Prayer is Complicated

I find prayer the most tedious and overly complicated of the spiritual disciplines.  Every Monday morning at 9am there’s a standing appointment on my calendar: “Team Prayer”.   One of my co-workers wanted to encourage the team by gathering together to pray at the start to the week.  As the time rolls around to pray they start poking their head into offices and cubes to invite everyone to join.  A noble practice I dislike.  Being a Christian working for a Christian organization I feel obligated.  It’s not the peaceful moment of repose it should be for me.  At that point it’s a disruption in my day as I had been working for several hours by that point.  I resent them for making me participate yet despise myself for not wanting to be there.  Questions roll through my mind as I head back to my office.  Why does this have to be so complicated? Am I a good Christian?

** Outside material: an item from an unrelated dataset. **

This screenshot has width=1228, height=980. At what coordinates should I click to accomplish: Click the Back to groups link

Think about it for a minute.  How many Christians really LOVE to pray?  Very few I’d guess.  It’s socially awkward.  Get a group of Christians together and ask if there are any volunteers for prayer and immediately it’s like you’re back in high school.  All eyes hit the floor so they don’t make eye contact with the leader and won’t get volunteered.  After several minutes a lone hand will typically raise or as the leader you’ll just get frustrated and do it yourself.  We all have these grandiose visions of eloquent prayer that moves everyone in the room to tears.  And if you’re like me and don’t hear an “Amen” or “mmm hm” from one other person who acknowledges your prayer touched them, you wonder if it was effective.

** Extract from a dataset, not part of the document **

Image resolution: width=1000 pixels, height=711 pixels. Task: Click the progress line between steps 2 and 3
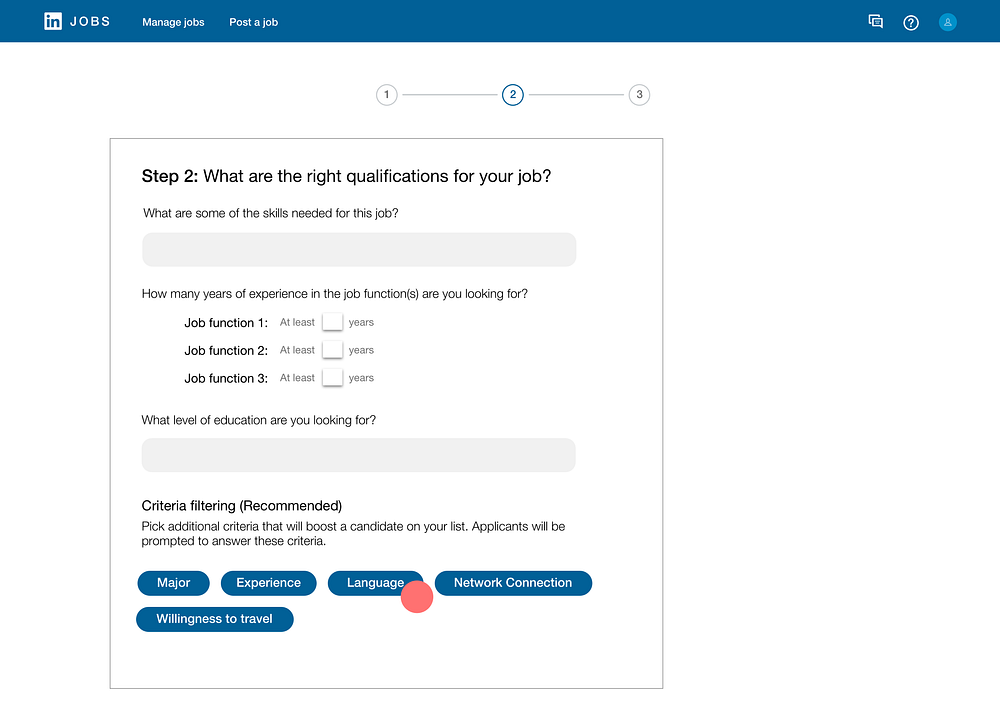tap(576, 94)
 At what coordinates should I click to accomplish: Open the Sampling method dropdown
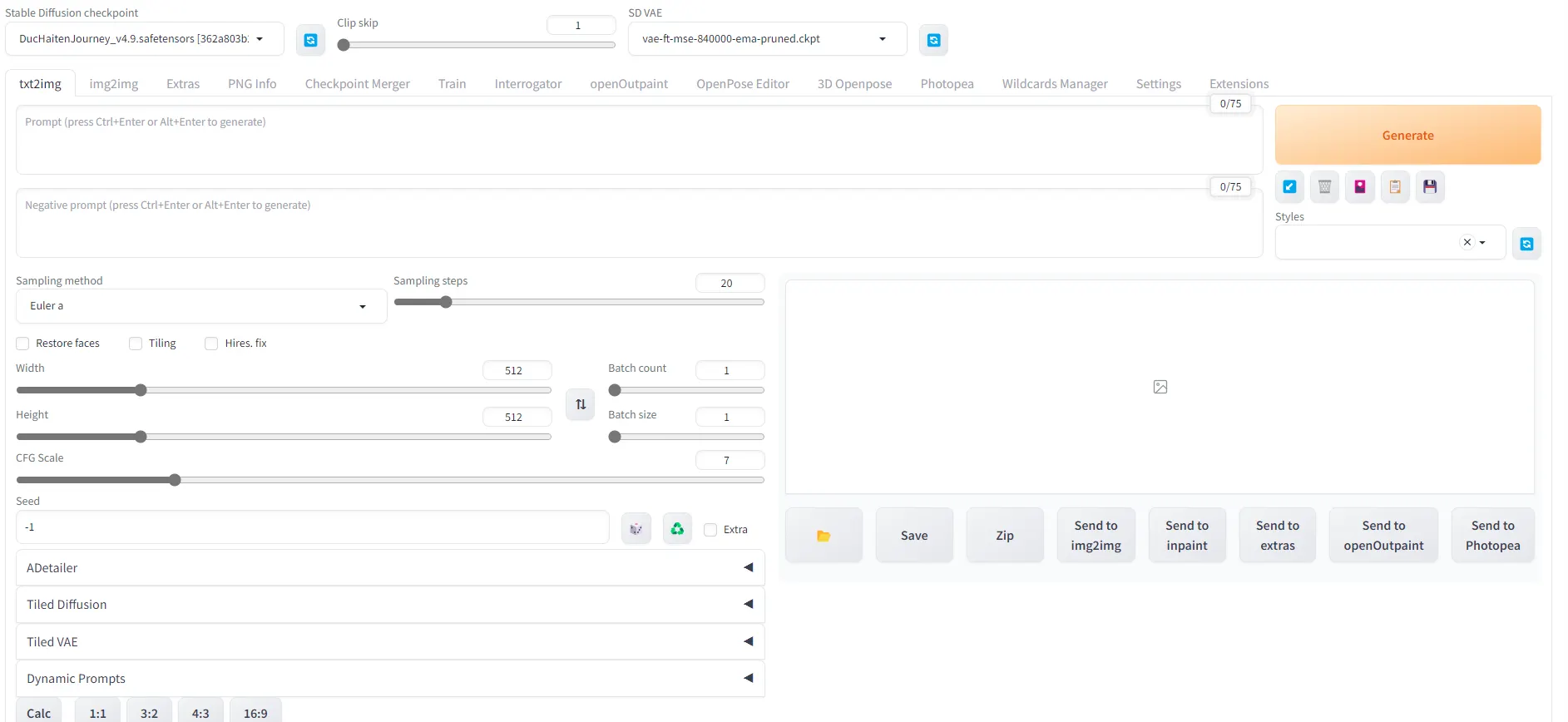click(200, 306)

I’ve never considered myself a good pray-er.  I have these images of Elder Roscoe leading the congregation on his knees with the prayer that never ends as he forgets that we’re all kneeling on stone tile with pain shooting through our kneecaps.  Or it’s Sister Diane who pulls out the written prayer she prepared a week ago that sounds so cold and methodical that it’s hard to take it seriously.  When alone my mind wanders into lists of things that what I’m praying for remind me to do.  “Lord, please help me to be more patient with the boys.  Oh tomorrow’s show and tell, I wonder if the boys have their things together.  Do I have my stuff ready for my meeting?  Crap, I forgot about my meeting…”

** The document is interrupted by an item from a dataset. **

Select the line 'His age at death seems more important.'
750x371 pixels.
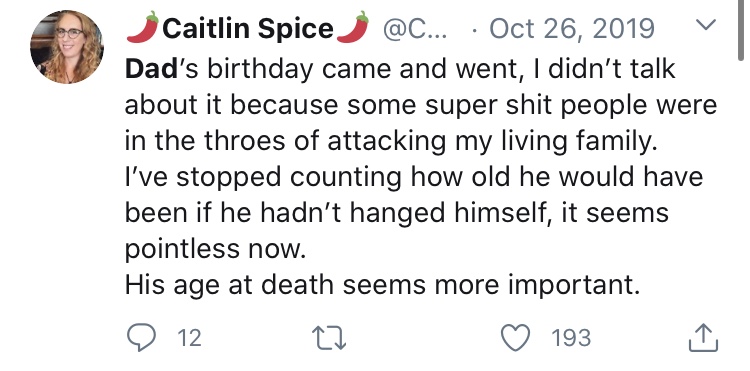382,285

There are entire libraries worth of books on prayer; the different parts of a prayer, when, where, whether to kneel or not, etc.  What’s the point really?  Don’t we pray to communicate with God in order to build a relationship?  Then why does it feel so  unnatural?  We’ve been trained to feel guilty if it doesn’t ring with formality.  “Our magnificent and holy father creator God of the universe and time, we humbly come to you in supplication as lambs before the great shepherd longing for your peace and love and infinite grace for us sinners wholly undeserving of your love which you bestowed upon us through the blood of Jesus Christ…” Come on, when was the last time you started a conversation with a friend with “Hello John Smith, father of two beautiful daughters and loyal friend since high school to whom I owe more than words can describe for bailing me out of jail that one time in college…”  Then what if the only time you called John was to ask for help or when you felt overwhelmed by life.  Does God even want that kind of relationship?  That’s the way most of us approach prayer.  What if God’s thinking “Great, it’s John again asking for wisdom and peace going to his presentation.  Why doesn’t he ever just want to talk?”

I prefer to approach prayer like a conversation.  My best prayer comes in the car, out loud, while driving down the road.  Like I have a buddy sitting in the seat next to me.  It’s not filled with exaltation, adoration, and supplication.  It’s about what’s on my heart and my mind.  It’s just talking it out with a really good listener.  I picture David doing that, sitting in the cave by himself.  It’s no complicated that way.  It’s natural.  It’s personal.